First, better education and consideration of the concerns and risks are required. But, more fundamentally, regulators need to up their game and quickly, urged Tidmarsh. “Rigorous data privacy and security measures that account for these ‘new’ AI-oriented uses of data, with a corresponding legal framework that supports enforcement for failure to comply [are needed],” he said.

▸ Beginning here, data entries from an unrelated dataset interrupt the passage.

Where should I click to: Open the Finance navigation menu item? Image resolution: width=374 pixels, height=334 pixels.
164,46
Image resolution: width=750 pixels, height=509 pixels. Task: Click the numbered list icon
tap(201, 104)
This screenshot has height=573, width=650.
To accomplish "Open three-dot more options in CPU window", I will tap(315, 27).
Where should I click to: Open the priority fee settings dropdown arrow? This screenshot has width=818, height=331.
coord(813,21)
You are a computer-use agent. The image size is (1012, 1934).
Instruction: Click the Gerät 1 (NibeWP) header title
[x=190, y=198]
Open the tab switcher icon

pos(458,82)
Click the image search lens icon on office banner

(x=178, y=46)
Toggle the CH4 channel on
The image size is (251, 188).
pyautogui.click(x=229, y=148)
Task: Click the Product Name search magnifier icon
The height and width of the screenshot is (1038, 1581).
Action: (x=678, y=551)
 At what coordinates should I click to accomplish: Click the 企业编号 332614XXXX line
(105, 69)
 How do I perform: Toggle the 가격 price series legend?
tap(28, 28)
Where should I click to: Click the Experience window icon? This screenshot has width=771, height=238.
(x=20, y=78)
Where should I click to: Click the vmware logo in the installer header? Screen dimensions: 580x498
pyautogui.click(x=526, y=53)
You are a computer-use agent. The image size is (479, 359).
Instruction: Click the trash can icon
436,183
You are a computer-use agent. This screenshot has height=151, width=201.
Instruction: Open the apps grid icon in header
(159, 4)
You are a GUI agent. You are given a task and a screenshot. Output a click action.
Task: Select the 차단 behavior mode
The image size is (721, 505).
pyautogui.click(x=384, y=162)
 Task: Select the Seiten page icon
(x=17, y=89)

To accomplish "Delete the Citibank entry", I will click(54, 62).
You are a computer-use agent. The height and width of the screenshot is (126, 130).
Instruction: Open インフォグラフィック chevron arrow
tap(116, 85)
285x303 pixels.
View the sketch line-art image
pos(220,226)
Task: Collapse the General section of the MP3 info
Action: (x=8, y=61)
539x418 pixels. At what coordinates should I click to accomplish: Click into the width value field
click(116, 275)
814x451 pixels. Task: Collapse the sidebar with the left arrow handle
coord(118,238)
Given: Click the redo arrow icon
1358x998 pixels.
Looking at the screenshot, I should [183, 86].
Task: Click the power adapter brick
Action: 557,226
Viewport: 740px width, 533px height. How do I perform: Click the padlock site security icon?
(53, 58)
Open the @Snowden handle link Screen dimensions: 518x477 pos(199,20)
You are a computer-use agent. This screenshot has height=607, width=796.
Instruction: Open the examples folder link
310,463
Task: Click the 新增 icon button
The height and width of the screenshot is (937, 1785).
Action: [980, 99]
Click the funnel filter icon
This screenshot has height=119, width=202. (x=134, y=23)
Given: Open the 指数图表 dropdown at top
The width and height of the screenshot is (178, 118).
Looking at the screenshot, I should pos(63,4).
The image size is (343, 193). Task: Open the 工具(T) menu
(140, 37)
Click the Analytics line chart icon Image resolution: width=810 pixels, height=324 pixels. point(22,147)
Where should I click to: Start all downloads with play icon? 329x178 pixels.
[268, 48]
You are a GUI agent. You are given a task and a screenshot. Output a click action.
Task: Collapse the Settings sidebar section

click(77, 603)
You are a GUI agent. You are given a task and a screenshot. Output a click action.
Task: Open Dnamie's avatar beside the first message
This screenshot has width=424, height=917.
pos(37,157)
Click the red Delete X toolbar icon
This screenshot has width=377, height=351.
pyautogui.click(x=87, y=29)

While the “major AI players” are, as Tidmarsh added, “consciously taking steps to address these issues, screening data to remove unwanted content,” and regulators know what to do, businesses should tread cautiously.
Tread with caution
Agustin Huerta, svp of Studios at Globant, a global software development company, developed this theme. “Privacy and copyright issues must be respected when using data to train a model and we need to set guidelines for that, but we also need to better understand what happens to the output of generative AI,” he said. “How is it being used? Who is being credited?”
Indeed, WorkLife asked Bard, Google’s new equivalent to ChatGPT, “What are the issues around generative AI and copyright?” It admitted that using the technology to create new works, “such as images, music, and text, has raised numerous copyright issues.”
Summing up the complexities, and making a philosophical point about who owns what in the digital realm, Bard added: “One issue is whether generative AI-created works can be copyrighted at all. Another issue is whether the copyright holders of existing works can sue generative AI companies for infringement.”
Tim Wright, partner and specialist technology and AI regulation lawyer at Fladgate, a London-headquartered law firm, agreed that training data for AI models generated “a whole load of potential legal risks.” Some businesses are starting to fight back, though.
Wright pointed out that in February, Getty Images issued proceedings in the Delaware federal court and filed a separate claim in the U.K. against Stability AI “claiming misuse of over 12 million of Getty’s images to train its Stable Diffusion system.” Further, Stability AI is also being sued in California “alongside Midjourney and Deviant Art, by a collective of artists for copyright infringement,” he said.
Some countries are moving quickly to tighten laws. For instance, Japan has released ethical guidelines for developing and using AI. And “Canada has proposed legislation that would require companies to obtain consent for the collection and use of personal information for AI systems to establish requirements for transparency and explainability,” added Wright.
Again, as lawmakers catch up, the onus should be on organizations to proceed with care. For example, Globant has established an “AI manifesto” that “addresses the responsible use of AI, no matter the field or case scenario,” said Huerta.
Echoing the open letter calling for a pause on AI development, he added: “As a society, we deserve a responsible debate. We need an understanding of which new areas may be affected. And while being aware of that, we need to generate the regulations that benefit our progress as humans.”